-- BEGIN --

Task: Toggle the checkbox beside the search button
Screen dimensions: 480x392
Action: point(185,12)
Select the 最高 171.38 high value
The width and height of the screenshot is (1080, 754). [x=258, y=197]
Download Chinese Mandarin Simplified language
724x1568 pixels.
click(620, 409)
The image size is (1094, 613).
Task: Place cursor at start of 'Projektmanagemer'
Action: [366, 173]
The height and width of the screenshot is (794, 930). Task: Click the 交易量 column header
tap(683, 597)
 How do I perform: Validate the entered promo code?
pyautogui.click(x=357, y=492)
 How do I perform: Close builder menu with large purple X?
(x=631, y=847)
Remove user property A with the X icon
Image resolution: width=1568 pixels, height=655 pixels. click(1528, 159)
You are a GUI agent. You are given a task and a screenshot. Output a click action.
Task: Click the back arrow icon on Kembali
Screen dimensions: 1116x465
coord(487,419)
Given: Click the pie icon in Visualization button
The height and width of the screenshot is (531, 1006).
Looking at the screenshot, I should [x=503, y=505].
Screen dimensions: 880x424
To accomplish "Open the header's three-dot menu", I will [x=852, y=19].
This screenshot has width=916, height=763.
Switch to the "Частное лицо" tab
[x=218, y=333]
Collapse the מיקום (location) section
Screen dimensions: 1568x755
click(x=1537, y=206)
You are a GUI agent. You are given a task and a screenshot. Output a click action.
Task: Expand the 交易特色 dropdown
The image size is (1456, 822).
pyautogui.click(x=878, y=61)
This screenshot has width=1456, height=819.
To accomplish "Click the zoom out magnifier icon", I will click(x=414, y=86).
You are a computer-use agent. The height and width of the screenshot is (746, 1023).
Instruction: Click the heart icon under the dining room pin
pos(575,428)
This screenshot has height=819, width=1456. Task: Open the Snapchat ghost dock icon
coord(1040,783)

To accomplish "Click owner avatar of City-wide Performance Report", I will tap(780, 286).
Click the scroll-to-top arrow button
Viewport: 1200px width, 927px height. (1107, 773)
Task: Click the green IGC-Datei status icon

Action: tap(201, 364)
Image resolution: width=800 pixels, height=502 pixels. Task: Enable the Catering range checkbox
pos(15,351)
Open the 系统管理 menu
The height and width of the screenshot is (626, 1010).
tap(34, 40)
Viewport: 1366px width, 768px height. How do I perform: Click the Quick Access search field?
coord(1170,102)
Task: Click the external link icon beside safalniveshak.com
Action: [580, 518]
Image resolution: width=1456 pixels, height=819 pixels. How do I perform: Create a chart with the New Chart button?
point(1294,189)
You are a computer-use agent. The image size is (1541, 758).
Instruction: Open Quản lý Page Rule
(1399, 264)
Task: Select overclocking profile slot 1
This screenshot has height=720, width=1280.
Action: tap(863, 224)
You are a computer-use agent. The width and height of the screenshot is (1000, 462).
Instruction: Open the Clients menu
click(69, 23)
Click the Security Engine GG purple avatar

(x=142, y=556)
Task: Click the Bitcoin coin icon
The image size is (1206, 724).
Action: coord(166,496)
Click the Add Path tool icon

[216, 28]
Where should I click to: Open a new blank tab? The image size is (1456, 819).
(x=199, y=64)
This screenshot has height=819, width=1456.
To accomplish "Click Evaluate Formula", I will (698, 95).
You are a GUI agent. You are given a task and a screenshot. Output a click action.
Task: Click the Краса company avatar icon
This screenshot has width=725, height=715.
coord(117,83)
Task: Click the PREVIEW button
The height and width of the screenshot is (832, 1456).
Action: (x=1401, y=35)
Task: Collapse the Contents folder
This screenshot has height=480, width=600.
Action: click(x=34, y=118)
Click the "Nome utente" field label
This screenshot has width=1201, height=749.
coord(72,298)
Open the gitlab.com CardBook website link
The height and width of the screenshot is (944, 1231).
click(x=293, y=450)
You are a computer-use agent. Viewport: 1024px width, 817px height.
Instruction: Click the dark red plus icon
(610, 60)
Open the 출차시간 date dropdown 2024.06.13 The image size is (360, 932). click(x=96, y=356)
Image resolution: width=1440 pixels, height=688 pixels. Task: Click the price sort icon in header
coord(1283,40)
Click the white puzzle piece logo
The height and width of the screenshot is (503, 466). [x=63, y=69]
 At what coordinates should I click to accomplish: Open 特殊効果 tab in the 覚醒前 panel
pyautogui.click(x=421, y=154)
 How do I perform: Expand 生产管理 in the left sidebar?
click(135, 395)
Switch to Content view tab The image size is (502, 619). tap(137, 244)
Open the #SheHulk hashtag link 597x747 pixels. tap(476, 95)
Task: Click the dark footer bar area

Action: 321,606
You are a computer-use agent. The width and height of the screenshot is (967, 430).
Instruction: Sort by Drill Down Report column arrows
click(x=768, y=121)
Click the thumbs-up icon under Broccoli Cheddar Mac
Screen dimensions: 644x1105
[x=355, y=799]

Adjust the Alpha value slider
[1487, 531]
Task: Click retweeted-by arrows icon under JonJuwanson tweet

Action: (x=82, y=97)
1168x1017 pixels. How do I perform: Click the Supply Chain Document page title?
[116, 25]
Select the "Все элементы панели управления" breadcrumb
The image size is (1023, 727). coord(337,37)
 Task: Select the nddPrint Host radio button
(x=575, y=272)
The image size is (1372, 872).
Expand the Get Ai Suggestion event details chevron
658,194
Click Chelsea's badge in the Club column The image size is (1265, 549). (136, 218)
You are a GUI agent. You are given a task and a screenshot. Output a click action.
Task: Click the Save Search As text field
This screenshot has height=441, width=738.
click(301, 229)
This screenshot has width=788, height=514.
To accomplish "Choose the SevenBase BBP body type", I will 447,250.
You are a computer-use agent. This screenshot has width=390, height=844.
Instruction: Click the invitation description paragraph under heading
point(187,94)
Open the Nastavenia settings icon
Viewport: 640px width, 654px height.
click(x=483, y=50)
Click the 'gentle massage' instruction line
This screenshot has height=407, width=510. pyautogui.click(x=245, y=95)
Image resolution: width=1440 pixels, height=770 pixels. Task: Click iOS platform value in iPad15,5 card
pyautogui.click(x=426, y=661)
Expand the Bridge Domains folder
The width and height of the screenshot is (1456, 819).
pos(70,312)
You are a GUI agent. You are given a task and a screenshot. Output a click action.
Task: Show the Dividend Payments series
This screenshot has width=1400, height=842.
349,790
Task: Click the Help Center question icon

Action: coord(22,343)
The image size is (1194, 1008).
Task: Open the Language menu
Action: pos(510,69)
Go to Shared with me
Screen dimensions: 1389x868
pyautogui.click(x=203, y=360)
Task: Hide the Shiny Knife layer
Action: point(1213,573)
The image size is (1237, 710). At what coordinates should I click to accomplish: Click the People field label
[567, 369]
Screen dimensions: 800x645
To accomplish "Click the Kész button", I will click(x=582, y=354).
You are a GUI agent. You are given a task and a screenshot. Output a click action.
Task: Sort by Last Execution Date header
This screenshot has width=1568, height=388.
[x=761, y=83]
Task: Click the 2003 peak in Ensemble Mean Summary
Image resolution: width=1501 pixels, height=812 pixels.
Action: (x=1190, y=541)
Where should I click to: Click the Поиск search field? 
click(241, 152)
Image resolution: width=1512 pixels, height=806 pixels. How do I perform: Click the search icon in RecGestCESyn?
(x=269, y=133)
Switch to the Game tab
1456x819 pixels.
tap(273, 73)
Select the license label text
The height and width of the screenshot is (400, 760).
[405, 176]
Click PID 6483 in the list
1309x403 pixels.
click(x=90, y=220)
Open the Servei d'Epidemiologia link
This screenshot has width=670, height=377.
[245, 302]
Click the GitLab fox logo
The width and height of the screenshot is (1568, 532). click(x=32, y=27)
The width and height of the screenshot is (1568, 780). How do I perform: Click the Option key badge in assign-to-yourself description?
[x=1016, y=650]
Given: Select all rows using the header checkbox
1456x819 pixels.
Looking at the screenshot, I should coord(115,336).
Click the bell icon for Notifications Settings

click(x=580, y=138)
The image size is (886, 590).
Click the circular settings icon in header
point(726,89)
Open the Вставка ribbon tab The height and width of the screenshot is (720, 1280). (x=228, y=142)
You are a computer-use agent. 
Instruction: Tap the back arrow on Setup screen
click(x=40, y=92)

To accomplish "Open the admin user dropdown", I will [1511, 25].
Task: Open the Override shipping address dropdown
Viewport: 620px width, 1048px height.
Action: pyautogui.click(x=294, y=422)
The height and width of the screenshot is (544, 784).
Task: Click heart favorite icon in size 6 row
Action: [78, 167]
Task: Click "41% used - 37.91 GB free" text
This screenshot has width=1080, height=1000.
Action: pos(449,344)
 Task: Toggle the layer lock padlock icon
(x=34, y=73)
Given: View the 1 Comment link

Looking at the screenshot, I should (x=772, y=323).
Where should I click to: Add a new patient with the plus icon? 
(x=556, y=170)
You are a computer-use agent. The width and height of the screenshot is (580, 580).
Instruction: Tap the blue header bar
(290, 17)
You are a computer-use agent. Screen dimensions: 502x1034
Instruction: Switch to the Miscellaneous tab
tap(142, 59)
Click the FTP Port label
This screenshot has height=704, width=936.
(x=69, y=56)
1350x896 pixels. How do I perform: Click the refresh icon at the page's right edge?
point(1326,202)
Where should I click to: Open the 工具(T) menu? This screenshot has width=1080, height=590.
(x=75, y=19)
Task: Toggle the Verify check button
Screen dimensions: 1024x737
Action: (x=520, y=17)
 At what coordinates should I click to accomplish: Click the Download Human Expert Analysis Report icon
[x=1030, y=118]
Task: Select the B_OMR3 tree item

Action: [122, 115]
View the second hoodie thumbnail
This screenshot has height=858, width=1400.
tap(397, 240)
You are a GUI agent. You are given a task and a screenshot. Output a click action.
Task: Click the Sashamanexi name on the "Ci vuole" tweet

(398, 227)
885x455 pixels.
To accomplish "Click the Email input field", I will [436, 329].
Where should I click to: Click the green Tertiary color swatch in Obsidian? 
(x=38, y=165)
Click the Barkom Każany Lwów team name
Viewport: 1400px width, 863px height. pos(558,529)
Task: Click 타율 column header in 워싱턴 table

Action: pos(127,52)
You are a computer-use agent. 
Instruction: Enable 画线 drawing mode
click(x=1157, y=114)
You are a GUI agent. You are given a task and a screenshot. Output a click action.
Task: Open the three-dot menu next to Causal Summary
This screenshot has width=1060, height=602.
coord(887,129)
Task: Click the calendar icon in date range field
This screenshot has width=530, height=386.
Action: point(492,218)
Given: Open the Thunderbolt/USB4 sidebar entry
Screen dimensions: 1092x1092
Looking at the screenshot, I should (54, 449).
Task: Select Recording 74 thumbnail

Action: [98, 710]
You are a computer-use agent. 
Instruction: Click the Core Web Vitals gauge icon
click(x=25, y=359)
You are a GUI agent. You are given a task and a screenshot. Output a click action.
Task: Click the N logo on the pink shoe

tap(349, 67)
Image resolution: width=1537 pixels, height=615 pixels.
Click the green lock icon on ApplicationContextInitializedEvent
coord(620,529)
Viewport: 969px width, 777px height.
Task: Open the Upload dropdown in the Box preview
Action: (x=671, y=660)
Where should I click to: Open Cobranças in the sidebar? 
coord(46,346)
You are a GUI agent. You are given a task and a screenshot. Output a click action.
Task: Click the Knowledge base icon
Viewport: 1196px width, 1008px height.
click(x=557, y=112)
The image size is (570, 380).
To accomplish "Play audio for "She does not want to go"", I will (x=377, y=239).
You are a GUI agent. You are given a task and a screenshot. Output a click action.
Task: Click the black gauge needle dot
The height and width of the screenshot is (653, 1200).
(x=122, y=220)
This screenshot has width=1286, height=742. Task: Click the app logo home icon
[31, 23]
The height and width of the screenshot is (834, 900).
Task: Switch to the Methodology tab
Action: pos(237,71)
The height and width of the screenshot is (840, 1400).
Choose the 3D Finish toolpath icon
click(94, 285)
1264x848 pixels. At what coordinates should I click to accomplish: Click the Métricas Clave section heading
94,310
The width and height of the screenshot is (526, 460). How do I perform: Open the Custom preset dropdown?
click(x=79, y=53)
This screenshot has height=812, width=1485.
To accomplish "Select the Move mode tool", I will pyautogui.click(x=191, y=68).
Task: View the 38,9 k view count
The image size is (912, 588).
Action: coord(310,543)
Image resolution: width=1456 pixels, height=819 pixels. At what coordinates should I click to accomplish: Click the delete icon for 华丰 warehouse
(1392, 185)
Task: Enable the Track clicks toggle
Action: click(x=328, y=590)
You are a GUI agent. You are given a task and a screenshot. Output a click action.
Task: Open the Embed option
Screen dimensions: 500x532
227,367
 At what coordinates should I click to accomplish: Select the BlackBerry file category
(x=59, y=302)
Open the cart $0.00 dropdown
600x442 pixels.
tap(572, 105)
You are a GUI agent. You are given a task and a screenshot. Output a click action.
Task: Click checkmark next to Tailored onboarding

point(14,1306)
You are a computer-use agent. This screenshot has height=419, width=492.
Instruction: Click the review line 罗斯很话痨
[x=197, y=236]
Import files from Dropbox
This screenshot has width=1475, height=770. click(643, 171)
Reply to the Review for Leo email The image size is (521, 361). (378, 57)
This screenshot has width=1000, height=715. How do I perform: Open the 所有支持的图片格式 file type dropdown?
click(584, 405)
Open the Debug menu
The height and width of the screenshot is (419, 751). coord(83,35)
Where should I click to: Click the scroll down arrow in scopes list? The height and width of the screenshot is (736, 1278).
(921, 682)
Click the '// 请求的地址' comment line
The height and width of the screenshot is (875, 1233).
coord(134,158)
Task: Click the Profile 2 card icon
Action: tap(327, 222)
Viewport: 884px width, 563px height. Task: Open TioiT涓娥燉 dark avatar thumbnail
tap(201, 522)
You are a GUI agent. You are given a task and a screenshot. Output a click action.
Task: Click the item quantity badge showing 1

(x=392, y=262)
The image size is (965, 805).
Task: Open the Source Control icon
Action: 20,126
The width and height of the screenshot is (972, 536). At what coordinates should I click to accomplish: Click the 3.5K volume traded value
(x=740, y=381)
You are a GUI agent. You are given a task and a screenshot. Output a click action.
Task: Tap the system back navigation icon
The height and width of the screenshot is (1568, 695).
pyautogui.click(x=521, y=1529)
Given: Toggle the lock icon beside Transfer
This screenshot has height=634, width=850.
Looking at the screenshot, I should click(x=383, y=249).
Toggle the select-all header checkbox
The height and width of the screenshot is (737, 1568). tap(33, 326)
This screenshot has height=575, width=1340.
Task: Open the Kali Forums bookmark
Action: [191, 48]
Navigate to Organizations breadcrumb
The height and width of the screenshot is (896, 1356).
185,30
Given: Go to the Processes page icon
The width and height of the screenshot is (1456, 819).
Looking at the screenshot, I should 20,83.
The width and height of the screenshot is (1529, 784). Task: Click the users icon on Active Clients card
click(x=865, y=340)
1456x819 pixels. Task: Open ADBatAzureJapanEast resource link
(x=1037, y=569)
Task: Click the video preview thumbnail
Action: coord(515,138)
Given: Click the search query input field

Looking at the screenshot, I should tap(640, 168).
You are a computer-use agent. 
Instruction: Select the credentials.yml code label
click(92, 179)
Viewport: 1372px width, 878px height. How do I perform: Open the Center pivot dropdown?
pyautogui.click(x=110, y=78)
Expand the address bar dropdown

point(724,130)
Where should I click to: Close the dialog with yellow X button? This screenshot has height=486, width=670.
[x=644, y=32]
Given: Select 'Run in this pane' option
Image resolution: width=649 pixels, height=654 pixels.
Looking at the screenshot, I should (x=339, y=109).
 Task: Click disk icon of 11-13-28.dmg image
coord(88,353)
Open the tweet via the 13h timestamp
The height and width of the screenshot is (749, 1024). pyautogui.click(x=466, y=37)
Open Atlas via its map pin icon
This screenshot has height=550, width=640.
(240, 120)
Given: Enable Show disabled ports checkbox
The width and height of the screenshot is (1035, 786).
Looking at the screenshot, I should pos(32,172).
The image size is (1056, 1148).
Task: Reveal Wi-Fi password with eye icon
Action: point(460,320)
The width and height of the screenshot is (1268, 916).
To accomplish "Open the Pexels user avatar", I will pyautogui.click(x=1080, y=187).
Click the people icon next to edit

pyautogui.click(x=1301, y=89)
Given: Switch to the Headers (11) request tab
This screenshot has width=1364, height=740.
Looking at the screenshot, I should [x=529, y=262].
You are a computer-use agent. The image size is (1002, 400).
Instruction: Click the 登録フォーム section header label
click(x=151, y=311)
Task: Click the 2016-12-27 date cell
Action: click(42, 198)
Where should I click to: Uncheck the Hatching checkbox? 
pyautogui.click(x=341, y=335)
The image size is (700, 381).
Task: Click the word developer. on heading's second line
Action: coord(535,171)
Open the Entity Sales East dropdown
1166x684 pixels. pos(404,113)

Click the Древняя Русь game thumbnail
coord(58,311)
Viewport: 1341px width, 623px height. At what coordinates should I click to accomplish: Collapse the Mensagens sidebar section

-- END --

Show each line from the rows above that contains the word "tweet", copied in full.

Task: Click retweeted-by arrows icon under JonJuwanson tweet
Task: Click the Sashamanexi name on the "Ci vuole" tweet
Open the tweet via the 13h timestamp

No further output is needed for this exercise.